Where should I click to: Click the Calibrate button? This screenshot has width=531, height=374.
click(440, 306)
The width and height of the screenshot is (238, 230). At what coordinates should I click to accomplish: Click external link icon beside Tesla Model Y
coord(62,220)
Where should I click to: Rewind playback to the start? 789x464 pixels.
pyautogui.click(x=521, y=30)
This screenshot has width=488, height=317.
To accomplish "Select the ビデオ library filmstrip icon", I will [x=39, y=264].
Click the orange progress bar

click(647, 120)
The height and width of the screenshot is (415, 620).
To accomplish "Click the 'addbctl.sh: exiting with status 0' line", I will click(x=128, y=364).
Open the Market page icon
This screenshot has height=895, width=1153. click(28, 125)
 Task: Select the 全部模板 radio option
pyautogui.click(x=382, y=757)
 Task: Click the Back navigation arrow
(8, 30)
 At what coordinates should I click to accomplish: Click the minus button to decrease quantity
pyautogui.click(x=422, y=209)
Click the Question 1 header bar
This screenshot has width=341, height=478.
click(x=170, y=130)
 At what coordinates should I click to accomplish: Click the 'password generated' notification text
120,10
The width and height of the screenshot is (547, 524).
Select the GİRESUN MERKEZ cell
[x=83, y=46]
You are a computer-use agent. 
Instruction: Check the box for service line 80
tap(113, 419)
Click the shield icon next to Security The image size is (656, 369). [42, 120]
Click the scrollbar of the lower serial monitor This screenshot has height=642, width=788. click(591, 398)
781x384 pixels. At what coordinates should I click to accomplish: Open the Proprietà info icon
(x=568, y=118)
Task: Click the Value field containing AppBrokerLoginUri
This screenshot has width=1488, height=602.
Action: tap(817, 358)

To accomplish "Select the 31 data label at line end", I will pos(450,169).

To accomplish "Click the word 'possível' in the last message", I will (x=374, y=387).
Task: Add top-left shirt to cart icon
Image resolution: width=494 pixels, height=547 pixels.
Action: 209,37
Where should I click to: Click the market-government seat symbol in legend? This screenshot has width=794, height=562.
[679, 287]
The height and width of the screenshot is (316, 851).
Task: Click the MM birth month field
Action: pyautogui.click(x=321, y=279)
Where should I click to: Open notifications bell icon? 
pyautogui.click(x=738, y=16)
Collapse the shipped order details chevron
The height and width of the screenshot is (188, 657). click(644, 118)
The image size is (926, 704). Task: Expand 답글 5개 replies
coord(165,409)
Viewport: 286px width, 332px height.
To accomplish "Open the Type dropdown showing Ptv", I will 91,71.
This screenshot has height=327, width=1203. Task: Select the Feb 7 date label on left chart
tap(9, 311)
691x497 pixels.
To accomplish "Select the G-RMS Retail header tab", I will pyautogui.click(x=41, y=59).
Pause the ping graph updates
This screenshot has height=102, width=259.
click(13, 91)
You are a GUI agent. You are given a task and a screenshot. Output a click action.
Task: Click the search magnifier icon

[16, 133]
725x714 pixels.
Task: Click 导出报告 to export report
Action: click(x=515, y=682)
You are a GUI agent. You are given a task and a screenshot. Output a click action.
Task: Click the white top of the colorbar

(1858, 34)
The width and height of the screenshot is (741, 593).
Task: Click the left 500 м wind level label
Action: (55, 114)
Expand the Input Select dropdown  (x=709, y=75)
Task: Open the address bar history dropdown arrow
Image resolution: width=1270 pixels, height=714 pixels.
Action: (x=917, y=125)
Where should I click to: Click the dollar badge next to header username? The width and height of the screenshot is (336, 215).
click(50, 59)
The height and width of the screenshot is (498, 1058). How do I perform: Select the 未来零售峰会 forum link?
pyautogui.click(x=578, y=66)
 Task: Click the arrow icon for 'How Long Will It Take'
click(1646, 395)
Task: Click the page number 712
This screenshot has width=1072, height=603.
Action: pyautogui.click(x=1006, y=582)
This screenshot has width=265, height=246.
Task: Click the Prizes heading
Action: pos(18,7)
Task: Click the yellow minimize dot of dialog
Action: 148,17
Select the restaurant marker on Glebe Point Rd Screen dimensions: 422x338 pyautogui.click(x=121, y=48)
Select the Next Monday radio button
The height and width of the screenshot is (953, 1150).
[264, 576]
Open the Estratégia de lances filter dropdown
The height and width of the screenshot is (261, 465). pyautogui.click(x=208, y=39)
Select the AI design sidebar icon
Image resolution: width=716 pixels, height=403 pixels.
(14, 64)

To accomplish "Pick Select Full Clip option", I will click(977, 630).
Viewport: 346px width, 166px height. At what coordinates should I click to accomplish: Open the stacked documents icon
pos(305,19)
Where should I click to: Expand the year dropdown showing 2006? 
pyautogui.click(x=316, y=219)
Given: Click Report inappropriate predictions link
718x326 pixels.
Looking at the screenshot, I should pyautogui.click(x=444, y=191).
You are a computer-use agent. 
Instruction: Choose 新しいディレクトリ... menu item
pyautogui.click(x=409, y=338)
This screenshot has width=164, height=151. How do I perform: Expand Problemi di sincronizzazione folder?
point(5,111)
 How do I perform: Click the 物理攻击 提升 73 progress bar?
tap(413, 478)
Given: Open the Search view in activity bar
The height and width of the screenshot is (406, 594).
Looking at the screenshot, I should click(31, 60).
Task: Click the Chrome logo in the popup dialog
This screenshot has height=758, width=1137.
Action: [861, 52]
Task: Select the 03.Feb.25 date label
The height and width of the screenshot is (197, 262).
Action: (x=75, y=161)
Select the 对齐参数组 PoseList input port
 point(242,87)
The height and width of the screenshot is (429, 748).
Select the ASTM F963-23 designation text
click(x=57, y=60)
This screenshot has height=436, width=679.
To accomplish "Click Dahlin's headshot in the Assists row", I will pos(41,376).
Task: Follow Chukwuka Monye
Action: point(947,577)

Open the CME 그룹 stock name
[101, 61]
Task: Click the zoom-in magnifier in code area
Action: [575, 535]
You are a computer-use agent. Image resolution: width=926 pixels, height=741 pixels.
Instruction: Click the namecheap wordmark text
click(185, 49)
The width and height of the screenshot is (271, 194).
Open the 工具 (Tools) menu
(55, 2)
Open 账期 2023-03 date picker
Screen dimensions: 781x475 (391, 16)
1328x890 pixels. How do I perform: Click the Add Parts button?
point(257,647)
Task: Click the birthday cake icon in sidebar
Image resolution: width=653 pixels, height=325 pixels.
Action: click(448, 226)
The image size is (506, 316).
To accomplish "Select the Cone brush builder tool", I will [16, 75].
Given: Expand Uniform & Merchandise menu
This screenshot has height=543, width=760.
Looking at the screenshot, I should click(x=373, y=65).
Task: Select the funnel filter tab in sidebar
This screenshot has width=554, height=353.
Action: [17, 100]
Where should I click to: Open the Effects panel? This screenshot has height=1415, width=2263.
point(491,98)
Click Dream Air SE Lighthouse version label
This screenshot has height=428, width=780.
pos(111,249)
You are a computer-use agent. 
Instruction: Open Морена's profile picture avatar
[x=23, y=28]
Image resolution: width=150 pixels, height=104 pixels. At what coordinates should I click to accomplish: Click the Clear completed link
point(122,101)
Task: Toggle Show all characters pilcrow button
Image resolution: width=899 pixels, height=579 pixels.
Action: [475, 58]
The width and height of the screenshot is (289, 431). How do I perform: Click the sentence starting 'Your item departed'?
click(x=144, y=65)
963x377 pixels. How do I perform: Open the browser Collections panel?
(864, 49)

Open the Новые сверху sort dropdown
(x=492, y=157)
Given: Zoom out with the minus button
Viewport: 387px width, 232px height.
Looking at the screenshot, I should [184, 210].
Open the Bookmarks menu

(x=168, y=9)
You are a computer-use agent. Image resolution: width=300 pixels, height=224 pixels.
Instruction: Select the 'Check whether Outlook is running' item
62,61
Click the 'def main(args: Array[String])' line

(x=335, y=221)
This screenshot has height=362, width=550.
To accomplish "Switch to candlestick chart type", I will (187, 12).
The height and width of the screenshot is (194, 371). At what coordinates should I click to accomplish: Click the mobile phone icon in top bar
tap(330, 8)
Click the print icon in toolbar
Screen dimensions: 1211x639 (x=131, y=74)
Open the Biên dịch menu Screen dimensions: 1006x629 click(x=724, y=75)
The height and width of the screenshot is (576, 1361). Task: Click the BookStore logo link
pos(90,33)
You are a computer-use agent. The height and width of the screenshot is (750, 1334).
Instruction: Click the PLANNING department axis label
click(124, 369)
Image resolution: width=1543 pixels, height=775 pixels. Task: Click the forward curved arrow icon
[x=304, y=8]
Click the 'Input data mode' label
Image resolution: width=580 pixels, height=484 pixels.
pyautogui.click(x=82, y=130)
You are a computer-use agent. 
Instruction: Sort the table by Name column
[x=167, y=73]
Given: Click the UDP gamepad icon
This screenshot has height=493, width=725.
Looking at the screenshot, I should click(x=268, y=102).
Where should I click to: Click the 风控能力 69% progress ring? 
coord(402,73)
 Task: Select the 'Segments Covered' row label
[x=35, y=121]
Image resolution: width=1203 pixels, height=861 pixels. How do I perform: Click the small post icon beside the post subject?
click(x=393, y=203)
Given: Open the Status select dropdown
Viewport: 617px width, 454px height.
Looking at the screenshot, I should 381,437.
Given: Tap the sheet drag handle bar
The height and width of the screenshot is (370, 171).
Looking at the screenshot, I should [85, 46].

Assigned task:
Starting with the line that contains "The height and width of the screenshot is (194, 371).", return every line through the last one of the records, exactly as written.

Final answer:
The height and width of the screenshot is (194, 371). At what coordinates should I click to accomplish: Click the mobile phone icon in top bar
tap(330, 8)
Click the print icon in toolbar
Screen dimensions: 1211x639 (x=131, y=74)
Open the Biên dịch menu Screen dimensions: 1006x629 click(x=724, y=75)
The height and width of the screenshot is (576, 1361). Task: Click the BookStore logo link
pos(90,33)
You are a computer-use agent. The height and width of the screenshot is (750, 1334).
Instruction: Click the PLANNING department axis label
click(124, 369)
Image resolution: width=1543 pixels, height=775 pixels. Task: Click the forward curved arrow icon
[x=304, y=8]
Click the 'Input data mode' label
Image resolution: width=580 pixels, height=484 pixels.
pyautogui.click(x=82, y=130)
You are a computer-use agent. 
Instruction: Sort the table by Name column
[x=167, y=73]
Given: Click the UDP gamepad icon
This screenshot has height=493, width=725.
Looking at the screenshot, I should click(x=268, y=102).
Where should I click to: Click the 风控能力 69% progress ring? 
coord(402,73)
 Task: Select the 'Segments Covered' row label
[x=35, y=121]
Image resolution: width=1203 pixels, height=861 pixels. How do I perform: Click the small post icon beside the post subject?
click(x=393, y=203)
Given: Open the Status select dropdown
Viewport: 617px width, 454px height.
Looking at the screenshot, I should 381,437.
Given: Tap the sheet drag handle bar
The height and width of the screenshot is (370, 171).
Looking at the screenshot, I should [85, 46].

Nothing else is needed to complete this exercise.